These 8 practical tips cover the basics of saine eating and can help you make healthier choices.
The key to a saine diet is to eat the right amount of calories for how active you are so you balance the energy you consume with the energy you use.
If you eat or drink more than your body needs, you’ll put on weight because the energy you do not use is stored as fat. If you eat and drink too little, you’ll lose weight.
You should also eat a wide range of foods to make sure you’re getting a balanced diet and your body is receiving all the nutrients it needs.
It’s recommended that men have around 2, 500 calories a day ( 10, 500 kilojoules ). Women should have around 2, 000 calories a day ( 8, 400 kilojoules ). Most adults in the UK are eating more calories than they need and should eat fewer kcal.
Starchy carbohydrates should make up just over a third of the food you eat. They include potatoes, bread, rice, pasta and cereals. Choose higher fibre or wholegrain varieties, such as wholewheat pasta, brown rice or potatoes with their skins on.
They contain more fibre than white or refined starchy carbohydrates and can help you feel full for longer. Try to include at least 1 starchy food with each main meal. Some people think starchy foods are fattening, but gram for gram the carbohydrate they contain provides fewer than half the kcal of fat.
Keep an eye on the fats you add when you’re cooking or serving these types of foods because that’s what increases the calorie content – for example, oil on chips, butter on bread and creamy condiments on pasta.

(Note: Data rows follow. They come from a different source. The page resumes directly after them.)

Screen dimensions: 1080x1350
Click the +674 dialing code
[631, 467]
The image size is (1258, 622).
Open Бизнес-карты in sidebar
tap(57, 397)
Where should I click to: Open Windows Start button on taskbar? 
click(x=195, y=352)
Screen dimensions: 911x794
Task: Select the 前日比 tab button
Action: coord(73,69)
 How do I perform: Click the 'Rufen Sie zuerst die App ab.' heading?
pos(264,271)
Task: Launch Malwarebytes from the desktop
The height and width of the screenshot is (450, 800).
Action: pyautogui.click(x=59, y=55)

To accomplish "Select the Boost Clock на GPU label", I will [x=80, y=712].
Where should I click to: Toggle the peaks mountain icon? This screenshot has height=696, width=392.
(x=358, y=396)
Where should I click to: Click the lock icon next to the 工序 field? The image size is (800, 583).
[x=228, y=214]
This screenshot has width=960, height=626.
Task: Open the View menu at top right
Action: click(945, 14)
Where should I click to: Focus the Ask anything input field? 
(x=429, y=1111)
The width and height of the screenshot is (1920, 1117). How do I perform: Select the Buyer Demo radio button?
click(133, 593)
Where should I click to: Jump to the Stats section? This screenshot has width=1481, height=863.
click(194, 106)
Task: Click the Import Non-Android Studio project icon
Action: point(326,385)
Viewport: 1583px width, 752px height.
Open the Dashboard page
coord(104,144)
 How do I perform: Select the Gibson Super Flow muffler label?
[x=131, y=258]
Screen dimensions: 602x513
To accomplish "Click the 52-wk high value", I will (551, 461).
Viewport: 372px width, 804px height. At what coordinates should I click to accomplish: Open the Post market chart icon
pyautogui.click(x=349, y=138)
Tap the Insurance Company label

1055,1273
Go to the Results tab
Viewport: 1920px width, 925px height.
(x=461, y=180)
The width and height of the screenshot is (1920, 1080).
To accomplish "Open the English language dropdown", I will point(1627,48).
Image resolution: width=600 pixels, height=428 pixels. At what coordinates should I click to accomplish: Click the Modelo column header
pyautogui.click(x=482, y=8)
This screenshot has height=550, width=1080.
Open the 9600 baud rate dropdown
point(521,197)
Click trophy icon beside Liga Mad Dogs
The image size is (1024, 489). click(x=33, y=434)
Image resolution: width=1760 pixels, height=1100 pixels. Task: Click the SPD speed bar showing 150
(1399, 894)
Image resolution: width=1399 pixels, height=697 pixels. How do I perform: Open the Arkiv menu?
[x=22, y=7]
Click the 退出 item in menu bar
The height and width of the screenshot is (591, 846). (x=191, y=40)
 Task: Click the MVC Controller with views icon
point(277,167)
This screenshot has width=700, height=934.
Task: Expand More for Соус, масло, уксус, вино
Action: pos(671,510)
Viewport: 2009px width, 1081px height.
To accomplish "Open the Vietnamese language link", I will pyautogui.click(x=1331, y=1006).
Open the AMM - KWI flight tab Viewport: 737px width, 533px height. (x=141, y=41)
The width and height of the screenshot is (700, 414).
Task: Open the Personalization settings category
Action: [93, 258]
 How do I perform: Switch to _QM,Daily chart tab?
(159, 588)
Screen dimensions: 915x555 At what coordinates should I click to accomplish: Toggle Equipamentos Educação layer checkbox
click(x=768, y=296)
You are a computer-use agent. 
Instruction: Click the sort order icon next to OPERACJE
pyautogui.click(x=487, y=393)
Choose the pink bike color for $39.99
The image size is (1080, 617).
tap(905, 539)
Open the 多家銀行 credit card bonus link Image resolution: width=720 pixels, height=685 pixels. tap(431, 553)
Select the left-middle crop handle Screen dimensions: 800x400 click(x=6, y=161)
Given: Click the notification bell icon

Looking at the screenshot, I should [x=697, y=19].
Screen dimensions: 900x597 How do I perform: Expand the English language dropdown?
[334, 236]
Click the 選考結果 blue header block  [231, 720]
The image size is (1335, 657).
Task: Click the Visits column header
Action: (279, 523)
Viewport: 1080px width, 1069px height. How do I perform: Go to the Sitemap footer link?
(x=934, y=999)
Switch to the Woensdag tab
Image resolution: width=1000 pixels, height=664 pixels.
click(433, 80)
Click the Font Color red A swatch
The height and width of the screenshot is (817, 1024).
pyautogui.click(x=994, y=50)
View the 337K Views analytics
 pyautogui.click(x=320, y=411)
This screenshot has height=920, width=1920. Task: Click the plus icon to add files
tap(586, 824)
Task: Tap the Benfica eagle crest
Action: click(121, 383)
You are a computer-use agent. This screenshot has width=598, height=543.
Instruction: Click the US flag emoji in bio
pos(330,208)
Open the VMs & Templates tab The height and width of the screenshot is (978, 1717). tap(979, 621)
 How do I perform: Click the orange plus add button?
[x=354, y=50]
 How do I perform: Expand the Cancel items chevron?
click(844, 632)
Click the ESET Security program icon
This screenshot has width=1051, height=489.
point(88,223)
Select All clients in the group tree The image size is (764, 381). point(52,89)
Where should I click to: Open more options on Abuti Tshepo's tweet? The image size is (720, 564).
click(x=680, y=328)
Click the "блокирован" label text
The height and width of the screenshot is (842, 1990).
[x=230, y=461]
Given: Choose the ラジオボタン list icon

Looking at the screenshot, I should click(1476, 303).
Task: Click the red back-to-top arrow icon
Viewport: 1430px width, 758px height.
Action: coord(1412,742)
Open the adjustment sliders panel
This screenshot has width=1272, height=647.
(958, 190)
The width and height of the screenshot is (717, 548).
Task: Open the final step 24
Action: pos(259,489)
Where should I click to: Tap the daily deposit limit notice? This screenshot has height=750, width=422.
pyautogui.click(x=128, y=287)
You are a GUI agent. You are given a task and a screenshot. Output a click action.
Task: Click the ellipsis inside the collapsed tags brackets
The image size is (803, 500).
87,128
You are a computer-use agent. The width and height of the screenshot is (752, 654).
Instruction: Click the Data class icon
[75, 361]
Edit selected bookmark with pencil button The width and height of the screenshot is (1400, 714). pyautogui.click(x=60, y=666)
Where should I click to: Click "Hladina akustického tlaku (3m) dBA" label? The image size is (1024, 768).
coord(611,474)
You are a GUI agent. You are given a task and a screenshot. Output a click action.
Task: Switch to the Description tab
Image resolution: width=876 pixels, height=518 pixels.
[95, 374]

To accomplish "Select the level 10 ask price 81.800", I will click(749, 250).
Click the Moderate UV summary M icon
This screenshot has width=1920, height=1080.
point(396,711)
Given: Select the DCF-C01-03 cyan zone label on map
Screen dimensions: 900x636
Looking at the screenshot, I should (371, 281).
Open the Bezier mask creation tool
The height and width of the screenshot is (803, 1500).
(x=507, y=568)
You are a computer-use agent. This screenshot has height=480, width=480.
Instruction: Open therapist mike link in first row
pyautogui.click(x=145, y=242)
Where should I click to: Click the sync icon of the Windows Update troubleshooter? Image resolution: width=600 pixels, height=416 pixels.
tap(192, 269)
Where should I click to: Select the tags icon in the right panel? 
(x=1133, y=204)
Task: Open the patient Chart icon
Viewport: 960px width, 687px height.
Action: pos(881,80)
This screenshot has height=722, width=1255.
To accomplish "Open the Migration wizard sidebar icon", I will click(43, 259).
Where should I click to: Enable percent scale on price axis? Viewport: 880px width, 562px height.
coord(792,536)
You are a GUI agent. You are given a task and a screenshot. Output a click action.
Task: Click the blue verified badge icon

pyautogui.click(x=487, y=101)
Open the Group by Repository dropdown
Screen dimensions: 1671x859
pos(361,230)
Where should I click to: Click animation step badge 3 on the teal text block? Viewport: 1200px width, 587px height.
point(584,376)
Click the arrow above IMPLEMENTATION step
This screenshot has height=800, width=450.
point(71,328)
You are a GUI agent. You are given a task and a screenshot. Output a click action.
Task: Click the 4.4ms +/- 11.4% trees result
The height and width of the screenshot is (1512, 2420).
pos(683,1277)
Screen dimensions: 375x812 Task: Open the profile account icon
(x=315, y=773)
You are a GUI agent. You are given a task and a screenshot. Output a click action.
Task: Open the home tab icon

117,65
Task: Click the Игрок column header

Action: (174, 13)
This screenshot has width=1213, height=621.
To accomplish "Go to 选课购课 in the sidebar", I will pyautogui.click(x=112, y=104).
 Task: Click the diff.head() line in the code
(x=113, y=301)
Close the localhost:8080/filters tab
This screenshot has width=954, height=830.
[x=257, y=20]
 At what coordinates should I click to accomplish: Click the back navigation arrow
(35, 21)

It’s recommended that you eat at least 5 portions of a variety of fruit and veg every day. They can be fresh, frozen, canned, dried or juiced. Getting your 5 A Day is easier than it sounds. Why not chop a banana over your breakfast cereal, or swap your usual mid-morning snack for a piece of fresh fruit ?
A portion of fresh, canned or frozen fruit and vegetables is 80g. A portion of dried fruit ( which should be kept to mealtimes ) is 30g. A 150ml glass of fruit juice, vegetable juice or smoothie also counts as 1 portion, but limit the amount you have to no more than 1 glass a day as these drinks are sugary and can damage your teeth.
You can choose from fresh, frozen and canned, but remember that canned and smoked fish can be high in salt. Most people should be eating more fish, but there are recommended limits for some types of fish.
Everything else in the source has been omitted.